Career advice for twenty-somethings
It turns out following your passion is really bad advice.
A few reasons why:
1) Waiting to “discover your passion” before you get work experience often leads to mere paralysis and headache. Time that could be better spent learning skills and discovering your strengths by way of experience and realizing what you’re not any good at.
2) Steve Jobs said that the “only way to do great work is to love what you do.” Thing is, similar to a relationship, love is an emotion you develop over time. First, you learn to appreciate aspects of what you do by learning how to do it well. The better you get a doing it (and the more rewarding it makes you feel) the more passion you're going to cultivate for doing it. If loving something wholeheartedly was a prerequisite for mastery of a profession (or a person), most people would quit before than even started.
3) As Mike Rowe points out, most people can’t make a career out of their passion. As in the case of musicians and actors, there’s not a big enough market for everyone to fill that niche. Because competition is so fierce, many talented (and not so talented) people unexpectantly don’t make the cut. When they do, they’re forced to reckon with the reality that relative to market demand and compeition, they’re not as good as they thought they were. That their passion is, in fact, an unreliable indicator as to what they should do professionally.

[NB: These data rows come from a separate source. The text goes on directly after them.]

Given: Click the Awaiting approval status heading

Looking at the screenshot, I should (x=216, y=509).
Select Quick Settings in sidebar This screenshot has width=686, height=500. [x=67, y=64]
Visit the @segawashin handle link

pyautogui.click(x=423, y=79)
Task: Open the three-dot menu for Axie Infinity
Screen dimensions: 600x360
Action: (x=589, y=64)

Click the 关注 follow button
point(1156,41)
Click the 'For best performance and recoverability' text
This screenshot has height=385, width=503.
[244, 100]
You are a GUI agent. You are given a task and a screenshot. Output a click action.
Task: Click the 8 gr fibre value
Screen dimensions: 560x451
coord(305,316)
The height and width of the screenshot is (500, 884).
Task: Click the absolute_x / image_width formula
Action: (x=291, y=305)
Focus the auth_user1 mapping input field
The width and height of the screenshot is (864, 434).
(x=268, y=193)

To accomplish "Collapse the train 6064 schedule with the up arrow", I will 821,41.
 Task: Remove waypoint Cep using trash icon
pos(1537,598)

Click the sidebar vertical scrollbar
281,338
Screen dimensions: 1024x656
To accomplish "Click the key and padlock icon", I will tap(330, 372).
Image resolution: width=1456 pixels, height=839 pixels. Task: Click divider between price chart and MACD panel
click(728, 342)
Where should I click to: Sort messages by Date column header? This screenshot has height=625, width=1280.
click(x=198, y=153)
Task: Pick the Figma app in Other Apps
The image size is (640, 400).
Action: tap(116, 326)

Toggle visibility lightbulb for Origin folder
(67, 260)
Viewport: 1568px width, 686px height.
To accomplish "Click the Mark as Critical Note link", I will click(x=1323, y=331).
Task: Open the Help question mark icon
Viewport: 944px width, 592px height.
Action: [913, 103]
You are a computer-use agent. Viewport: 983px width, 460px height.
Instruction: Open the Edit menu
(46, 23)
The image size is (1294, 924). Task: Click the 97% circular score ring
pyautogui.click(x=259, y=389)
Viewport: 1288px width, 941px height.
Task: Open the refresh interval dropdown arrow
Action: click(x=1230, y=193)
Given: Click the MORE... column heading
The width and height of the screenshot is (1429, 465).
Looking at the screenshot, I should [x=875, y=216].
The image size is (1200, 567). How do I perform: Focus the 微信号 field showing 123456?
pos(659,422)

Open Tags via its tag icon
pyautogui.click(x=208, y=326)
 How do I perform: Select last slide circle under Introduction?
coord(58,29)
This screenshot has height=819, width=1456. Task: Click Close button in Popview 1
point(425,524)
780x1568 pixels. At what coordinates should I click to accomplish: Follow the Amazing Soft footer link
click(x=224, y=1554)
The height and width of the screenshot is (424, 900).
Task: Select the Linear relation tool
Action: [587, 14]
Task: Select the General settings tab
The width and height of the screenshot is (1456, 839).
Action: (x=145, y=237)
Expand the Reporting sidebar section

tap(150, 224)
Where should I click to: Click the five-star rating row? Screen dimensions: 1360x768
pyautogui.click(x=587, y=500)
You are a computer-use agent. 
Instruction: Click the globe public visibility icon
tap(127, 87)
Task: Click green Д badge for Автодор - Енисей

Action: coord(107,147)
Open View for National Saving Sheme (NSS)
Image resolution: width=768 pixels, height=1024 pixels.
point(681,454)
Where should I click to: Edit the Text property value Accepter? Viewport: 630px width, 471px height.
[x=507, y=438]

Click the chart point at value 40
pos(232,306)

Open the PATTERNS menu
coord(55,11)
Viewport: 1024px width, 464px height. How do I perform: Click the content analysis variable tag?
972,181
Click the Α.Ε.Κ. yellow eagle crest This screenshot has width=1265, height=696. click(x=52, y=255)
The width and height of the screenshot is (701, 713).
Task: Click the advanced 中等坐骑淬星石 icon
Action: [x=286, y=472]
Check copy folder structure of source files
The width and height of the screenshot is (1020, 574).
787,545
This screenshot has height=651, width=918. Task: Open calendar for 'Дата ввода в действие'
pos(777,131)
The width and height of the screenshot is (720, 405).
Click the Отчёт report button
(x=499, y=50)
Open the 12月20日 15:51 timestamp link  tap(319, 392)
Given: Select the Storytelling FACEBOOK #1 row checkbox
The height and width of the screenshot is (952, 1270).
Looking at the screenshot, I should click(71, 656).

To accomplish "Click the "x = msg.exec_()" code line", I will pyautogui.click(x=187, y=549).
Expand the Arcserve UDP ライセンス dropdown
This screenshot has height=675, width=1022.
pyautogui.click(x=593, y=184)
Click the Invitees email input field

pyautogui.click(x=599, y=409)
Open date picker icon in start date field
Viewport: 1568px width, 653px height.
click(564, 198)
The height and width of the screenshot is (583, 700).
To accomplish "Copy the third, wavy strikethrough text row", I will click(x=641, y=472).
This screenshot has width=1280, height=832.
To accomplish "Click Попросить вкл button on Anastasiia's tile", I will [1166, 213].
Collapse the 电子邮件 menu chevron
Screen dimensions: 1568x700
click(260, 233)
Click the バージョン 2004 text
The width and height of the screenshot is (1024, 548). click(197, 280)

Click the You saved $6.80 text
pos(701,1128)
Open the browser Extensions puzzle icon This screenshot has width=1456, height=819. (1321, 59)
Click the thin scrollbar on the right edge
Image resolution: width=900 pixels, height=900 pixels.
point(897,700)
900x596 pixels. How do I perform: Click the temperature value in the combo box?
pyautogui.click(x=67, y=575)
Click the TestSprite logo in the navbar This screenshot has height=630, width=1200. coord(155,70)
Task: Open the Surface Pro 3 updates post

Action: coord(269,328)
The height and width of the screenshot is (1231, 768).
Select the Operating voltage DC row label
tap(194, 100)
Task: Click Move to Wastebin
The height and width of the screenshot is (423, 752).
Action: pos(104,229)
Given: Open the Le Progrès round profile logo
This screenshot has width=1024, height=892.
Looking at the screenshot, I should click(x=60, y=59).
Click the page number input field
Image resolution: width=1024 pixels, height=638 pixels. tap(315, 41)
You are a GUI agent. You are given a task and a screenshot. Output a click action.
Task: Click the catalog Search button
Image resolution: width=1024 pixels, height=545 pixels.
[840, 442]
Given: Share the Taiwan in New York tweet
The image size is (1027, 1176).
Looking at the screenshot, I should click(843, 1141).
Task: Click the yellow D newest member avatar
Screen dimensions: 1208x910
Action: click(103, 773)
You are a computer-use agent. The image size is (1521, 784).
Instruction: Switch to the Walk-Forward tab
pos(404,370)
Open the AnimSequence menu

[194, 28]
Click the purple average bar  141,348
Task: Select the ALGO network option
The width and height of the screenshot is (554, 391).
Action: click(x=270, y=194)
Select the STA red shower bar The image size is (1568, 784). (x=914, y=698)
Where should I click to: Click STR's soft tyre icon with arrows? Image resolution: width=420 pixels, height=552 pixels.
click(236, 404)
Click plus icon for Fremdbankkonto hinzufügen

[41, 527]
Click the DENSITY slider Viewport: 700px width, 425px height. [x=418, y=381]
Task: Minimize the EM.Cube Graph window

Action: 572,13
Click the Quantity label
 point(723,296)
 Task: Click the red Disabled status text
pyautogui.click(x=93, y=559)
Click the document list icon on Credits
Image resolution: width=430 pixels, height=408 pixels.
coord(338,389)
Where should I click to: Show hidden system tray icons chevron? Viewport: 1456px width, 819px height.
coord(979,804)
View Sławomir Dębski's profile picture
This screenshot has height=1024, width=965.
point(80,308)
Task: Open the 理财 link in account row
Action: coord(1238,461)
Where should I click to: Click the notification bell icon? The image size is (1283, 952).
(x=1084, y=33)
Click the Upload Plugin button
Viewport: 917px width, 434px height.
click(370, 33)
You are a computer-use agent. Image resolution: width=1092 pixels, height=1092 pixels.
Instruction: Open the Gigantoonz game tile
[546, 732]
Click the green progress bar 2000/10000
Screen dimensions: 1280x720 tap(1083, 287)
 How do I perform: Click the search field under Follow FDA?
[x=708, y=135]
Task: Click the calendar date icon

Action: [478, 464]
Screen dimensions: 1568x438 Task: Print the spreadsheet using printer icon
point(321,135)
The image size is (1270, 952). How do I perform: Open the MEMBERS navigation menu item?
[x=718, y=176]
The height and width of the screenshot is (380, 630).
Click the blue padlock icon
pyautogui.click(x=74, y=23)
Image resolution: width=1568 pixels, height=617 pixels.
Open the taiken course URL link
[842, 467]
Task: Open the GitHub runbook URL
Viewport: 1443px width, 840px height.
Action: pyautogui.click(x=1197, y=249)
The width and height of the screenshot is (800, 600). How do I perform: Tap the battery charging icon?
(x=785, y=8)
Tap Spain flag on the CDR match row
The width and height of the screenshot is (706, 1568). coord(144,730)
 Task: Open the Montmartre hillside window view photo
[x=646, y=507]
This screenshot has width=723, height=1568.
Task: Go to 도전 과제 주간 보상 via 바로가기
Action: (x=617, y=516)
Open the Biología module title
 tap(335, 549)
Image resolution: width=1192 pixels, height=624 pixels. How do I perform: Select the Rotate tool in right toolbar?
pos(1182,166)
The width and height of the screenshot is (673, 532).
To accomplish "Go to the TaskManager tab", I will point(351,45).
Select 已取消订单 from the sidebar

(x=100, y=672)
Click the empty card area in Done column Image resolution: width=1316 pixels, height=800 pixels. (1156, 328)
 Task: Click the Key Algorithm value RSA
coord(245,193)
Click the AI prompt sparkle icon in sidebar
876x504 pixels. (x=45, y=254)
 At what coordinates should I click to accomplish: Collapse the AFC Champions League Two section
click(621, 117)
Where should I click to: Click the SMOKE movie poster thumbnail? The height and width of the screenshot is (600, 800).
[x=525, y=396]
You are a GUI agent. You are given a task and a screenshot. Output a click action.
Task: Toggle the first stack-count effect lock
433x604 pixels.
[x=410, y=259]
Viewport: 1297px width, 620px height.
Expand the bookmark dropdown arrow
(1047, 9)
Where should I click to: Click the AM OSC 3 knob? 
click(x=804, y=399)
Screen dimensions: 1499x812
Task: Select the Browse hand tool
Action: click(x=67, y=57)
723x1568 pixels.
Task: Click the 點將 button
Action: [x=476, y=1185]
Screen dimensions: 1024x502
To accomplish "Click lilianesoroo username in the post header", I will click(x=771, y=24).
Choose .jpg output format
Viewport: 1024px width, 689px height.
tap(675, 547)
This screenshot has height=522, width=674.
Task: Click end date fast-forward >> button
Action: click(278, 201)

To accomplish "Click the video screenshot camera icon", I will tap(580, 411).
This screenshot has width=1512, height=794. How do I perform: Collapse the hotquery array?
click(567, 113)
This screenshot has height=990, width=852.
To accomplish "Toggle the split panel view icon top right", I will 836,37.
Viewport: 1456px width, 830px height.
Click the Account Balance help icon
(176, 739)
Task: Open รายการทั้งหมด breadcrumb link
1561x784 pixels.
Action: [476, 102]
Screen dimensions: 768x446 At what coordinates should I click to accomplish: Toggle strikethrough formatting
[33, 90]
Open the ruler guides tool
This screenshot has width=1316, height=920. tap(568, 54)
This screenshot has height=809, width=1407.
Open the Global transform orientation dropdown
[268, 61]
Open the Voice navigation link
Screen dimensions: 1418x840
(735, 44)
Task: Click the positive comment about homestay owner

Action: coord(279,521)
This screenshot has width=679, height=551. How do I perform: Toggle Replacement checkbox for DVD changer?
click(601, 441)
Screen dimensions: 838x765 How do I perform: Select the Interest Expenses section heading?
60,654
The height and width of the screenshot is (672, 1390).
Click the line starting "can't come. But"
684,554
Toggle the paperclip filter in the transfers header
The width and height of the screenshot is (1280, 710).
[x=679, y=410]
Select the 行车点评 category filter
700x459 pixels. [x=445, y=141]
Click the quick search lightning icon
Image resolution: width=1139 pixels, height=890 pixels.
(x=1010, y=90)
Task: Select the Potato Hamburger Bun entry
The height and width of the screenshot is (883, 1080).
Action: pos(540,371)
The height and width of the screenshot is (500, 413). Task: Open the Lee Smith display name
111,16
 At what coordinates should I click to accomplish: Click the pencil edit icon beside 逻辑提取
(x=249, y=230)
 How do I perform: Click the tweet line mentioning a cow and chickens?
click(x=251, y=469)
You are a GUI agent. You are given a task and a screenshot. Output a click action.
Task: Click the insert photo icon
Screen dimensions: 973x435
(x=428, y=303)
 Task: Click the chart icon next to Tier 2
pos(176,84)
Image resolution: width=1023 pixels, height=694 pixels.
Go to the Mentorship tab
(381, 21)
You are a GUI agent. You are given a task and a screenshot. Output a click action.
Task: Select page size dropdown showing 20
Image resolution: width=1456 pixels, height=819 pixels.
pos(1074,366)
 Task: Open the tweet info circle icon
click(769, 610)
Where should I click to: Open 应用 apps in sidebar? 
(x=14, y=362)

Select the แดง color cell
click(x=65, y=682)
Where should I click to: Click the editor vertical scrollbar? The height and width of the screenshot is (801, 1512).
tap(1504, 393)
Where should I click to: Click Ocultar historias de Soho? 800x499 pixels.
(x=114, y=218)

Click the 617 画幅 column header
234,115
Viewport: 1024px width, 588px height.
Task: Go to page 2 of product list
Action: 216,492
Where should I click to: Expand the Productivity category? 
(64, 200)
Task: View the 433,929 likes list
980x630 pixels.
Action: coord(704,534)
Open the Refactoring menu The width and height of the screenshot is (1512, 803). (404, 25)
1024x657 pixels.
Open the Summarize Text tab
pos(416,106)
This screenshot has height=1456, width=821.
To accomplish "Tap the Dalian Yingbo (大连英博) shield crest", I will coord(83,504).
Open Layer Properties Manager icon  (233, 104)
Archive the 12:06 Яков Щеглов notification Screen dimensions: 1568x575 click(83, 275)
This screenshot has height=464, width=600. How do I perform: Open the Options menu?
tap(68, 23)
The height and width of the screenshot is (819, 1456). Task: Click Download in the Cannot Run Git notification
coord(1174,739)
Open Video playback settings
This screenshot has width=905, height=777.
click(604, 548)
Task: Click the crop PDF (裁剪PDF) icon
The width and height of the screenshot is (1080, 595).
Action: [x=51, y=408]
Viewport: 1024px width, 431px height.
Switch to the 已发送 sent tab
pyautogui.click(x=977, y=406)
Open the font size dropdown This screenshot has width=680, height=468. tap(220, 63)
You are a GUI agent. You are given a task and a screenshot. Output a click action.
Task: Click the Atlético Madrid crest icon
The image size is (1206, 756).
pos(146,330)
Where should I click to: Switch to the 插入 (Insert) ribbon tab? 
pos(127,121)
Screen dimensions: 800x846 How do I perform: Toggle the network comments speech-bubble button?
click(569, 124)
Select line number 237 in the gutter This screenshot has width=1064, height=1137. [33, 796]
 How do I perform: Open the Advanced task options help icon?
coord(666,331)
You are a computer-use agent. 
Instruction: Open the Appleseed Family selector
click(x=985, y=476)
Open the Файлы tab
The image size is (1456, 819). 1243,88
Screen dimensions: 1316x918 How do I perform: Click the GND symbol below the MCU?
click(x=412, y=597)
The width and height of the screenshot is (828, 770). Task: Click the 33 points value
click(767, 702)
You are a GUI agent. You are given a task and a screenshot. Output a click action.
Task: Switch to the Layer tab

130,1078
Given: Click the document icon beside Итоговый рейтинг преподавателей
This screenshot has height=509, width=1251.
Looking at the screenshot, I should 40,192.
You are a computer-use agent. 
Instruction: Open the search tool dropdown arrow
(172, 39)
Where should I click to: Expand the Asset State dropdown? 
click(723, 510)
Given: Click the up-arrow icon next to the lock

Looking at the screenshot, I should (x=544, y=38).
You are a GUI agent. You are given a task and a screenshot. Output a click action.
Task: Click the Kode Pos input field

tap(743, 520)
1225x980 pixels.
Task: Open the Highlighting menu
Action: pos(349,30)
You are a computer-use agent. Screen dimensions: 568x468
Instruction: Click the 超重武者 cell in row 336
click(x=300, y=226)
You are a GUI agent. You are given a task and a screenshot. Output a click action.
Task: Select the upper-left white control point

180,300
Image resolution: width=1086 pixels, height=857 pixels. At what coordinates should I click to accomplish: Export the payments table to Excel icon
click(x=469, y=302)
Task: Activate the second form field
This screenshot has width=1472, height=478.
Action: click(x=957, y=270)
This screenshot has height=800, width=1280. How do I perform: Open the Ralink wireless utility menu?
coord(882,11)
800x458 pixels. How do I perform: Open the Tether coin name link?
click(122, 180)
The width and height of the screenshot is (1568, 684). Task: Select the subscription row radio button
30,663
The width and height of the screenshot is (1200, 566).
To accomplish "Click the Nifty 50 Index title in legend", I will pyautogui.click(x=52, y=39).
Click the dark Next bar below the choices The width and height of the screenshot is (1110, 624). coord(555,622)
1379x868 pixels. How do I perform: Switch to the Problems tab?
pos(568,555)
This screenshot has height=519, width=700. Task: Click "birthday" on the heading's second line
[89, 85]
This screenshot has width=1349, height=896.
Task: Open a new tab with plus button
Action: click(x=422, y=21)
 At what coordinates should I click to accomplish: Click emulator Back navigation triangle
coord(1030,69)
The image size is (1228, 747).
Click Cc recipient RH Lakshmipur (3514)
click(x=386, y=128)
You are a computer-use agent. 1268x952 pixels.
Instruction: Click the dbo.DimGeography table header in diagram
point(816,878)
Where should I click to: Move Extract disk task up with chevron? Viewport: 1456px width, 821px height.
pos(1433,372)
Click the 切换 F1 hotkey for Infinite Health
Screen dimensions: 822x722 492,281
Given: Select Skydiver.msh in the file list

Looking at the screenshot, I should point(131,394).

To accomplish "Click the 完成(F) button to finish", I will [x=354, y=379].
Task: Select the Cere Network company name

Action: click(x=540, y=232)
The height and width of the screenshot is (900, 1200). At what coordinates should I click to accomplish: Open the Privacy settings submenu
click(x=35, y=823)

4) Following opportunity is a better strategy. It’s better to pursue something that’s in high demand than to chase a dream that might not pay out. Certainly there’s an alluring aspect to pursue a life as a struggling artist (or something similar) who at least makes a living doing what he loves. But a better strategy might be to make doing what you’re passionate about a hobby and do something else to pay the bills. That way, the demands and monotony of work won’t snuff out your enthusiasm, and you'll get to do something else that's interesting and that pays well to boot.